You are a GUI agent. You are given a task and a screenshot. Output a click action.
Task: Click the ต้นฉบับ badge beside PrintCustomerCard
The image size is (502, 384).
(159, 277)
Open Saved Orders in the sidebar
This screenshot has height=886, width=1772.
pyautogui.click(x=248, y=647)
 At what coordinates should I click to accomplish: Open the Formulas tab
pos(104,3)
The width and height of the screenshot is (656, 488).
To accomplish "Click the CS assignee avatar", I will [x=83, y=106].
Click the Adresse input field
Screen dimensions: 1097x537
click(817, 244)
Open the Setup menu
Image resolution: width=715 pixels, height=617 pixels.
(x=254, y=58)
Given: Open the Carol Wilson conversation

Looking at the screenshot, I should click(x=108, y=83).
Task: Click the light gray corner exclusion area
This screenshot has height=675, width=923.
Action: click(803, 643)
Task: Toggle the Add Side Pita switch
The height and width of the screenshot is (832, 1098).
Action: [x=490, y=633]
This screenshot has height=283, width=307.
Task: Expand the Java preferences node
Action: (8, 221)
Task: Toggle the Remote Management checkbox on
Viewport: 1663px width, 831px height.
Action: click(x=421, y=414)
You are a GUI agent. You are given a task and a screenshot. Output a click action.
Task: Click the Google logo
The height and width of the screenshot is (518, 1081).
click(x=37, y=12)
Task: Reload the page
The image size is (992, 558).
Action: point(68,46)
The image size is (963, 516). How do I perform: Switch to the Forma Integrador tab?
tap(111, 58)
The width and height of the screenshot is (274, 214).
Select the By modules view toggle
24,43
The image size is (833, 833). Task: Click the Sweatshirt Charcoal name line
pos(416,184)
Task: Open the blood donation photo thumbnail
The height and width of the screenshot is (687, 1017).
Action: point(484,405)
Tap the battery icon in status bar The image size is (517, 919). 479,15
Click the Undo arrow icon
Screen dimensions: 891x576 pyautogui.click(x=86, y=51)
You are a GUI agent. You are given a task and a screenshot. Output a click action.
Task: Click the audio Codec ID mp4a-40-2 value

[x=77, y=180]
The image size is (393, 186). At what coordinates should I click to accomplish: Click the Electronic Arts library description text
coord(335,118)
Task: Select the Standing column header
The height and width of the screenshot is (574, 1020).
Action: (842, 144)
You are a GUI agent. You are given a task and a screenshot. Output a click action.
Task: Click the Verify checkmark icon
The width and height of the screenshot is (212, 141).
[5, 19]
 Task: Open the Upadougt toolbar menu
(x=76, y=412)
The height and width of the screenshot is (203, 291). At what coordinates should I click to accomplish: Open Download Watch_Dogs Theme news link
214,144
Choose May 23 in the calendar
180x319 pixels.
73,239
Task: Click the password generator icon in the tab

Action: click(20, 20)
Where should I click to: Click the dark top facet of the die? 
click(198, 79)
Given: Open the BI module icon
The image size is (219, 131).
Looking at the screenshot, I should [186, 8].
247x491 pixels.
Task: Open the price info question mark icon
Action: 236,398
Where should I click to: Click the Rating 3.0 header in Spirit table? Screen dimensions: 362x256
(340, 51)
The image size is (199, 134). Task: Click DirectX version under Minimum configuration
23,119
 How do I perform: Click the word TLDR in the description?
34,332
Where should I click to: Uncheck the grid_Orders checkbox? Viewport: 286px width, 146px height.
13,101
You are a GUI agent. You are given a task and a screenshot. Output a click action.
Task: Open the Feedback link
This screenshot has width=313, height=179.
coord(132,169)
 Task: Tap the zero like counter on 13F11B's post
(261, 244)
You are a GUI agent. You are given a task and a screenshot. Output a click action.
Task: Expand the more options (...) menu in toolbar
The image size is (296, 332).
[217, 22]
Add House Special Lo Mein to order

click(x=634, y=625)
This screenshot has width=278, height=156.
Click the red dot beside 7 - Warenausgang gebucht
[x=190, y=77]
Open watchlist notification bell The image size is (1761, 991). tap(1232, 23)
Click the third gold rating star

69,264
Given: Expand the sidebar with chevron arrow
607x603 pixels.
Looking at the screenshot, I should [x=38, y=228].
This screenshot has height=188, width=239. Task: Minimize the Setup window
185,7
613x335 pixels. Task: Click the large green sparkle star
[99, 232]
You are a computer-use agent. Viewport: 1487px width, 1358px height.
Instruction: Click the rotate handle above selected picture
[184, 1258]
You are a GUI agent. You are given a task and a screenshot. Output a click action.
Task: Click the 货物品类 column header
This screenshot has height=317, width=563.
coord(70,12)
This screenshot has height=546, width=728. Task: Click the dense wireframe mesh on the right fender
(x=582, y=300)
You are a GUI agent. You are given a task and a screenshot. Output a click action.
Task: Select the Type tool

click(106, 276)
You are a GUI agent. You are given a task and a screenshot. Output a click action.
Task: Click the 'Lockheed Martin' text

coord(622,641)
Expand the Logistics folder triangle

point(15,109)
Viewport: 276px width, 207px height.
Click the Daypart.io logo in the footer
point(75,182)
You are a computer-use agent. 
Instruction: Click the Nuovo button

■ ■ ■

**Assignment:** Within the listing above, each line containing "computer" is counted once; report the total and nothing else.

**Reply:** 2